An Emerald Is As Green As Grass



An emerald is as green as grass;
A ruby red as blood;
A sapphire shines as blue as heaven;
A flint lies in the mud.
A diamond is a brilliant stone,
To catch the world's desire;
An opal holds a fiery spark;
But a flint holds fire. 
Christina Georgina Rossetti

Just wandering away from time pieces for a while. Have you ever been to the Natural History Museum, Exhibition Road, South Kensington? Go to the Vault to see "some of nature's most rare, unique and valuable treasures"Like the Medusa Emerald - on loan there till July 2013.
The Medusa Emerald which was hidden for thousands of years
inside a huge boulder of quartz rock.
A team of experts used state-of-the-art techniques to uncover the emerald discovered in a large boulder of quartz in a mine in Zambia. Several months of delicate work, painstakingly removing the quartz, finally revealed the beautiful emerald crystals. Emeralds are my favourite precious gemstone, more so than diamonds. So why and how do crystal form and what makes some more expensive than others?
First some basic chemistry, Crystals are build out of atoms (an atom is the basic unit of an element, it is a form of matter which may not be further broken down using any chemical means). When two or more atoms combine a molecule is formed. Molecules combine to make elements and when these elements combine Minerals are produced, mostly compounds (more than one element) though some Minerals are made from one element only e.g. Native copper. There are over 4,000 minerals each with a fixed chemical composition. A mineral is defined as being -
1. Naturally occurring.
2. Inorganic.
3. Solid.
4. Having a definite chemical composition.
5. Having an ordered internal structure.
Minerals can have a Crystalline Form - this occurs when a mineral’s atoms or molecules join in a systematic repeating pattern defined by its chemistry and structural arrangement of its atoms.
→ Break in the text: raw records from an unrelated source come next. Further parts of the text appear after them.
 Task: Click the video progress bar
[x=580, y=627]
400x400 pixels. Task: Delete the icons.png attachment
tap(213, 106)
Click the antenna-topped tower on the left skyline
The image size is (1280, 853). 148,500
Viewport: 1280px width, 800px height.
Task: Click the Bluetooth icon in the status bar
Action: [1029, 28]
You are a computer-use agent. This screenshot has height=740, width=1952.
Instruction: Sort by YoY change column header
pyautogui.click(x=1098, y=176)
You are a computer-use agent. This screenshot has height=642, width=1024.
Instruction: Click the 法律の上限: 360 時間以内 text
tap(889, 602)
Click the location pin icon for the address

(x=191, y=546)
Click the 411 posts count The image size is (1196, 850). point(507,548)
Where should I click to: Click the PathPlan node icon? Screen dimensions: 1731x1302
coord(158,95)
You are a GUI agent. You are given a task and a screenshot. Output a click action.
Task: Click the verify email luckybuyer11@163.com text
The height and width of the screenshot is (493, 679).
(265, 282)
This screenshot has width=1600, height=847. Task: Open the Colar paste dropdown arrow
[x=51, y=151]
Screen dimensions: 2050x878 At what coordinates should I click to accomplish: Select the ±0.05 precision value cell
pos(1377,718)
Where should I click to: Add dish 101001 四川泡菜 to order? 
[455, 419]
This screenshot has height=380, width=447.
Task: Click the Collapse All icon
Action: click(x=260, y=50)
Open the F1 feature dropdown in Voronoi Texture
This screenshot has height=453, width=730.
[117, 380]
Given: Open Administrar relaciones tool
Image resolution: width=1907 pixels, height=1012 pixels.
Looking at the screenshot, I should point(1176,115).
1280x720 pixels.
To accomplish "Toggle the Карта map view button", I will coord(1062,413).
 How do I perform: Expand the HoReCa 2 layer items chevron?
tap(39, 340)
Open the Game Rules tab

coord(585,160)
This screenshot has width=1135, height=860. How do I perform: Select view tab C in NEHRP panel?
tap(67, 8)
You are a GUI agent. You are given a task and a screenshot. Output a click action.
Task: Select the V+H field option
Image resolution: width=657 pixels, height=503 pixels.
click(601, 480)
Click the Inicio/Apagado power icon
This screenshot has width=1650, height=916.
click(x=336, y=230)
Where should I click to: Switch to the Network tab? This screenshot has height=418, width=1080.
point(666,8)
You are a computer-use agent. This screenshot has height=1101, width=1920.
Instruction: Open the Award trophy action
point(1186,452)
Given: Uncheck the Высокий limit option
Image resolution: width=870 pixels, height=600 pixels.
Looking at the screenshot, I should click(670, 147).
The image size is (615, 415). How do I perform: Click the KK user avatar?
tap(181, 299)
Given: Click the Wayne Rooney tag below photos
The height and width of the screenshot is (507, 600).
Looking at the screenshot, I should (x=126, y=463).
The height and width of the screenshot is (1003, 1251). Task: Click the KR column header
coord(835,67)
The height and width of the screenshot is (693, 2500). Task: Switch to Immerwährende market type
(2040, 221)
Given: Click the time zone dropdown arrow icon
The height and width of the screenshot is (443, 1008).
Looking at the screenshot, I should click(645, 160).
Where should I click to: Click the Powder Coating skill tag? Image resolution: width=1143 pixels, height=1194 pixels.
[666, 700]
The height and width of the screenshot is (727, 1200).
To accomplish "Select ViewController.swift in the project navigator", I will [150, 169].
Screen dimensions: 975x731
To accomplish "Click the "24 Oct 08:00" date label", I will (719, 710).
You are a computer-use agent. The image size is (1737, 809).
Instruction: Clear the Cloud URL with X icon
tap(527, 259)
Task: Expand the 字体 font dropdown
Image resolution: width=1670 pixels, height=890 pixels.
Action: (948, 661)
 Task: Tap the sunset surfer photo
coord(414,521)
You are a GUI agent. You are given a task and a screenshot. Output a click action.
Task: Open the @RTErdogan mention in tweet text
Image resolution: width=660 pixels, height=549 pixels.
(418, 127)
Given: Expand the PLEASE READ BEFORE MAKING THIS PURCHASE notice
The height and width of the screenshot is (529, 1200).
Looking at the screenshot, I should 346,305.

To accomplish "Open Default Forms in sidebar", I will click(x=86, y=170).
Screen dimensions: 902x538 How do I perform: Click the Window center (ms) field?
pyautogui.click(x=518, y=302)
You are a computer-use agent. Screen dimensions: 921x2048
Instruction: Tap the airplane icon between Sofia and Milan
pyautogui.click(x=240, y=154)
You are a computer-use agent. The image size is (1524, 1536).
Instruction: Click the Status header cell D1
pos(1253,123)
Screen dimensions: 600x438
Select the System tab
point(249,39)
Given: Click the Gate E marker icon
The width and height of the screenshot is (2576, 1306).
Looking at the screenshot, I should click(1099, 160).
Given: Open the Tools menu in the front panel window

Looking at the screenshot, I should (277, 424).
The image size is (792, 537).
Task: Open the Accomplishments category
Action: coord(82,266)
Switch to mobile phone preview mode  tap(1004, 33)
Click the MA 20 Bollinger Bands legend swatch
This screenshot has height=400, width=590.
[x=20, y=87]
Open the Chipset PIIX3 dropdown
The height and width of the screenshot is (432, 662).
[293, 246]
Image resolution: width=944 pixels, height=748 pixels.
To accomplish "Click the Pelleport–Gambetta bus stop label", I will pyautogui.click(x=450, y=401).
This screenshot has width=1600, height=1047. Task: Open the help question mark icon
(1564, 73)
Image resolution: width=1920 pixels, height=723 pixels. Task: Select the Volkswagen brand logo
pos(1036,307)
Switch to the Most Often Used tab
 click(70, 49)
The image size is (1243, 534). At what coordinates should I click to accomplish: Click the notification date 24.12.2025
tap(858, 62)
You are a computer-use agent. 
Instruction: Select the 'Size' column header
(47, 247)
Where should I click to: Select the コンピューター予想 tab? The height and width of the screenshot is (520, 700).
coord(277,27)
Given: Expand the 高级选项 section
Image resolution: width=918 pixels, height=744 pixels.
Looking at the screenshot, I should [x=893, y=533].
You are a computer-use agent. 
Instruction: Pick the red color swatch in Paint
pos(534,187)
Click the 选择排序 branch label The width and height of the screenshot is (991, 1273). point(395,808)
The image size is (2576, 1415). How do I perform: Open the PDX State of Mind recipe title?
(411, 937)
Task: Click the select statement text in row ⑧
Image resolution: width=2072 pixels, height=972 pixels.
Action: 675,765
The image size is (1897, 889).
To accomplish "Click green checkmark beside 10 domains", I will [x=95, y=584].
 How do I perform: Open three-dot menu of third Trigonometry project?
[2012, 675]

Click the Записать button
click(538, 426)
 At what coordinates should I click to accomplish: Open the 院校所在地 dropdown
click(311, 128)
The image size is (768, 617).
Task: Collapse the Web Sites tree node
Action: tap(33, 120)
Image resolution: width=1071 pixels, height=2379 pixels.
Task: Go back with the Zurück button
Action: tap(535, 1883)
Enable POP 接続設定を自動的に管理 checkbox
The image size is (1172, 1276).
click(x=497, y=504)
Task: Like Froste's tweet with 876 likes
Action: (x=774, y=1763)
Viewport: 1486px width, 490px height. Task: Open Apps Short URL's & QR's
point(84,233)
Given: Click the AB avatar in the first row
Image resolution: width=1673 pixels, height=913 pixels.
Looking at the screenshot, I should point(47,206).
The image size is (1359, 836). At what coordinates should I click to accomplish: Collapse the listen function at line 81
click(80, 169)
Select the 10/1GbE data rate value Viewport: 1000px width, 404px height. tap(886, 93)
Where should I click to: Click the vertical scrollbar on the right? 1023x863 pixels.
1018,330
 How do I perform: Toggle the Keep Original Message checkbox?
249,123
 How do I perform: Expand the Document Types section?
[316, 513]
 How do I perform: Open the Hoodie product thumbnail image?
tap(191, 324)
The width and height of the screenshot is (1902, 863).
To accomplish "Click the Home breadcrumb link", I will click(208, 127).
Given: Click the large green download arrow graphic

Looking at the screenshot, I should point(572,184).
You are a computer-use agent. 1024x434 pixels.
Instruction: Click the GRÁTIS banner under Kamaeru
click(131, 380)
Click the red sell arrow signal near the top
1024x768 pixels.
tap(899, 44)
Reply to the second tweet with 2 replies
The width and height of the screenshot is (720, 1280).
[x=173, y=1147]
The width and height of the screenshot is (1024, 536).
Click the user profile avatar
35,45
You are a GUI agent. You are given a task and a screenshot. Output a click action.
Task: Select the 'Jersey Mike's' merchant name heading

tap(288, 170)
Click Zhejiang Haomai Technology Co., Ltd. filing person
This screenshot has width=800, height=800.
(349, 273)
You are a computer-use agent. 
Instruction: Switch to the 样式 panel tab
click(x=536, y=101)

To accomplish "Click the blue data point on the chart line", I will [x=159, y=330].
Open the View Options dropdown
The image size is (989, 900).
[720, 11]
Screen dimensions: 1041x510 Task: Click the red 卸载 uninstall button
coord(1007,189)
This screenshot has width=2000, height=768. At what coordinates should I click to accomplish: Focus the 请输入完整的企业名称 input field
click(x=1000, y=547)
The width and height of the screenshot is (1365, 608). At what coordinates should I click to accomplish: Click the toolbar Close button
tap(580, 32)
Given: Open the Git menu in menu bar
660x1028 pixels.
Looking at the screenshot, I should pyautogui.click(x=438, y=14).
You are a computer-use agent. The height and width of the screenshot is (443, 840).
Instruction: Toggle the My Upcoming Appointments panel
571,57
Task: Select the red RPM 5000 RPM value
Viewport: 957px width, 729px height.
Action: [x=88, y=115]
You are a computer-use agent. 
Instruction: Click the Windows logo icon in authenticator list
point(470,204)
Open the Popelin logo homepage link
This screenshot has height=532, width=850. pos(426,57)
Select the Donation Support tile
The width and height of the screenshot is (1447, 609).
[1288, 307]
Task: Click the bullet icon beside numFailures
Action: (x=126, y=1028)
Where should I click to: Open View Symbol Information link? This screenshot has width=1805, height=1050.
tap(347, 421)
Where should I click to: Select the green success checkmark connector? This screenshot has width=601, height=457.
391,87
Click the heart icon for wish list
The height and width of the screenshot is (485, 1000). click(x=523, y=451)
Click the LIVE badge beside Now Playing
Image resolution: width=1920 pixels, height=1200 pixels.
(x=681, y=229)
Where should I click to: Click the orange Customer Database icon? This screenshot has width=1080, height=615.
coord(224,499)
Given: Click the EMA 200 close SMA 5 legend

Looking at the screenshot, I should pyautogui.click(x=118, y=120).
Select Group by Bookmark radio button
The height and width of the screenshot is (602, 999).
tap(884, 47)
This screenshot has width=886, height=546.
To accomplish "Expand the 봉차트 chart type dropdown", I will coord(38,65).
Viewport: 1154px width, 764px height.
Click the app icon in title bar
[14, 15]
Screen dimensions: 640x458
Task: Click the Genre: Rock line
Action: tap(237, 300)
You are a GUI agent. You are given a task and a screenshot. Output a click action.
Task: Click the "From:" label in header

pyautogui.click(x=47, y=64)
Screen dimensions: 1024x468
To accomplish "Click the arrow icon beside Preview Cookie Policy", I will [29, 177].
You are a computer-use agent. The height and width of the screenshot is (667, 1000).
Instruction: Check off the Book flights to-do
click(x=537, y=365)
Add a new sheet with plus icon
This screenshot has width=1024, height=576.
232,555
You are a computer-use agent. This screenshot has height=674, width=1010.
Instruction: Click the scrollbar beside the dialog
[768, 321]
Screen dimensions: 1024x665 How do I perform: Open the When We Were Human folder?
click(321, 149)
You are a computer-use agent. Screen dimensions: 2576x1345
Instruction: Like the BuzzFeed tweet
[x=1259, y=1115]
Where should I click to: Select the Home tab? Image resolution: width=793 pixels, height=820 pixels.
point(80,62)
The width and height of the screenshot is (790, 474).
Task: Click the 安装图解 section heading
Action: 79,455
The crystalline form of a mineral determines its cleavage (the way the crystal breaks) and many other properties. Depending on the type, crystalline forms are grouped into 32 geometric classes of symmetry—crystals that are symmetrical with relation to planes, axes, and centres of symmetry. From there, crystals are further subdivided into 7 Crystal Systems on the basis of the relationship of their axes (imaginary straight lines passing through a crystal’s centre). These are 1.Cubic - e.g. diamonds, garnets. 2. Hexagonal - e.g. ruby, sapphire, emeralds. 3. Orthorhombic - e.g. topaz, peridot, tanzanite. 4. Tetragonal -  e.g. zircon. 5. Monoclinic - e.g.kunzite 6. Triclinic - e.g. feldspar, turquoise 7. Trigonal - e.g. quartz.
Crystal Habit - refers to the general shapes of crystals governed by the development of their faces. It depends not only on atomic structure and crystal symmetry, but also on on the environment in which the crystals grew. Mineral crystals may exhibit different crystal habits with differing environments. Conditions for unimpeded crystal growth of beautiful, well-formed mineral crystals are rare. Quartz for example - provided the growth is undisturbed - always grows as 6 sided columns.
Crystals can be described by how well it is formed, ranging from euhedral (perfect to near-perfect), to subhedral (moderately formed), and anhedral (poorly formed to no discernable habit seen). Gold is a soft mineral and is commonly found as anhedral
crystal masses, specimens with euhedral crystals are less common.
Rock Candy - fun to grow but very bad for your teeth!
The best way to understand how crystals grow is to make some Rock Candy, click the link for an easy method.
There are  5 requirements for Crystallisation. 
1. Ingredients - in this case sugar dissolved into heated water so the water becomes super saturated. 
2. Temperature - as the suspension cool cools the amount of solid ingredients it can hold in suspension drops and sugar crystals form.
3. Pressure - pressure has no affect on rock candy, but it takes the proper combination of pressure and temperature for more complex minerals to crystallize.
4. Time - it takes the right combination of ingredients, heat and pressure and these must last long enough for the minerals to crystallise.
5. Space -  The crystals must have room to grow.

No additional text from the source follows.